Question

Solve. $$\log _{x} 27=3$$

Answer

**step1** Understanding the Problem

The problem presents a logarithmic equation: $$\log_x 27 = 3$$. We need to find the value of $$x$$ that satisfies this equation.

**step2** Recalling the Definition of a Logarithm

A logarithm is a way to ask "What power must we raise a base to, to get a certain number?". The general form of a logarithmic equation is $$\log_b a = c$$, which means the same thing as the exponential equation $$b^c = a$$. Here, $$b$$ is the base, $$a$$ is the number, and $$c$$ is the exponent or power.

**step3** Converting the Logarithmic Equation to an Exponential Equation

Based on the definition, we can rewrite the given logarithmic equation $$\log_x 27 = 3$$ into its equivalent exponential form.
In our equation:
- The base (b) is $$x$$.
- The number (a) is $$27$$.
- The exponent (c) is $$3$$.
So, the equation $$\log_x 27 = 3$$ can be rewritten as $$x^3 = 27$$. This means $$x$$ multiplied by itself three times equals $$27$$.

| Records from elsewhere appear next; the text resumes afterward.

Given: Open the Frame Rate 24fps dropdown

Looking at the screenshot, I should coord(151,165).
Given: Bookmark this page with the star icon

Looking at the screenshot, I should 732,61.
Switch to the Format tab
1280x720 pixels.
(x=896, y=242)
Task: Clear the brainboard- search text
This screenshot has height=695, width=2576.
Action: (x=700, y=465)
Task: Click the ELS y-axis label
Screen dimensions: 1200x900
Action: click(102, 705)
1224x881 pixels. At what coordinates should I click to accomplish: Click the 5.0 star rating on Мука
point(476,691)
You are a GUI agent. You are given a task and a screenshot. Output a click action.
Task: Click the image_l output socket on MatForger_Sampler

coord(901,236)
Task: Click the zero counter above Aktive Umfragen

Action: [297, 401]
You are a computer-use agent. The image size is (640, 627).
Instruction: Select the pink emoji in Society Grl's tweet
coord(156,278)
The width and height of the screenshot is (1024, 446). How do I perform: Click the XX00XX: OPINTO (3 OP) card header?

**step4** Finding the Value of x

We are looking for a number $$x$$ such that when it is multiplied by itself three times ($$x \times x \times x$$), the result is $$27$$.
Let's try multiplying small whole numbers by themselves three times:
- If $$x = 1$$, then $$1 \times 1 \times 1 = 1$$. (Too small)
- If $$x = 2$$, then $$2 \times 2 \times 2 = 4 \times 2 = 8$$. (Too small)
- If $$x = 3$$, then $$3 \times 3 \times 3 = 9 \times 3 = 27$$. (This is the correct value)
Therefore, the value of $$x$$ is $$3$$.